If you learn to talk to yourself in ways that keep you focused and positive, so that you are filling your head with good technical instruction as well as positive thoughts, it changes the way you feel and replaces fear with confidence.
“A change of script to a positive statement reflects what you want to happen. For instance, you might say, “The creek will be a real challenge. I know that by asking for horse’s attention before we reach the creek, my horse will do the right thing and I’ll feel great.” Or, as she tells herself when cutting, “Stay cool, Barb, keep your eye on the cow.....” By creating this different set in your mind, you give yourself a whole new emotional response to the situation.
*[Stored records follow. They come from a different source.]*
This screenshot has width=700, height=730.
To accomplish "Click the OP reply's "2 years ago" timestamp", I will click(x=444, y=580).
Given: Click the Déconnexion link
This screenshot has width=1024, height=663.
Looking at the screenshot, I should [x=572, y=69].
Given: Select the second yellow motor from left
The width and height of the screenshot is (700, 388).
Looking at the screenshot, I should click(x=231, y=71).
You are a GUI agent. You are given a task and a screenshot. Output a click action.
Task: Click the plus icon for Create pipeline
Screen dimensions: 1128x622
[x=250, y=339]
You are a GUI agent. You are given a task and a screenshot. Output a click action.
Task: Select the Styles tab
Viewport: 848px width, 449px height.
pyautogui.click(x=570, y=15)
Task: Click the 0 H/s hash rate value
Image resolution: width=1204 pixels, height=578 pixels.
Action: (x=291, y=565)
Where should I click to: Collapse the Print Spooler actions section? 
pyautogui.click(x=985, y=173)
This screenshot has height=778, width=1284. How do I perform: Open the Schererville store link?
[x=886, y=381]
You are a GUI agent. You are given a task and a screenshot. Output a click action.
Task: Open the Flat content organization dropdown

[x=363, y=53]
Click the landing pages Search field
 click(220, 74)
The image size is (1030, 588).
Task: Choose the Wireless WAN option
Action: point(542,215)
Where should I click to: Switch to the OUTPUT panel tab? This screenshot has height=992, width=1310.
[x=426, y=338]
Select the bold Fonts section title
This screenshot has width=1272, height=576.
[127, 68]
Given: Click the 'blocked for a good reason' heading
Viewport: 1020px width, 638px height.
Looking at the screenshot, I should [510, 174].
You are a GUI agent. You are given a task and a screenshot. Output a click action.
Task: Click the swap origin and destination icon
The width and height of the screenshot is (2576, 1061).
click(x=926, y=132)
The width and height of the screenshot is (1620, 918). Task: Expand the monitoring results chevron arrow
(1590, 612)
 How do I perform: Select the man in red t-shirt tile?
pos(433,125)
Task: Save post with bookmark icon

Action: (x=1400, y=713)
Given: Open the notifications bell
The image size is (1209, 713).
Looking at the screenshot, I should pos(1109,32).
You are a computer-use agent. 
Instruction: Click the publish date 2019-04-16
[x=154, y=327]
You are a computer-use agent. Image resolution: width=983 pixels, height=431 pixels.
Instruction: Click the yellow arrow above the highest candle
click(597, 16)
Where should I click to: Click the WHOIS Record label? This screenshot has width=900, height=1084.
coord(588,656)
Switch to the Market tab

When you realize you have control over your response to the situation, it empowers you and you have fun.” And fun is an important aspect of being with horses, Barbra fervently believes.
Visualization is the other mental skill you apply, coaching yourself by visualizing the successful execution of what you want to do. As you approach the creek, you visualize you and your horse crossing it confidently, calmly and safely. Visualization is about habits -- used positively it creates good habits. Used negatively visualization can start bad habits by sending the wrong instructions to the sub-conscious. “Create an image in your mind that is compelling and exciting,” Barbra says. “Coach yourself to maintain and high, positive emotional state. Visualization should be fun,” she adds. “it should take you to a place where you have a magic wand to create whatever you want.”
Lastly, Mental Toughness involves Acting. If you something to happen, you act it. For instance, if you want to feel confident, you act confident. You sit up straight, spine straight but relaxed, chin up, breathing regular, eyes ahead.. Your body tells your mind, I’m confident and vice versa. “What you do with your body will lead to the emotion, “ Barbra explains.
With that, she leaps onto a 3 year old cutting horse in training and moves out to survey the cows. But not before turning and squeezing in one last piece of advice.
“Keep it fun,” she says with a smile. “Isn’t that why you got involved with horses in the first place? Keep asking yourself, “What makes it good for me?”
If you’re in a situation that’s not fun, no one else is responsible for changing that except yourself.”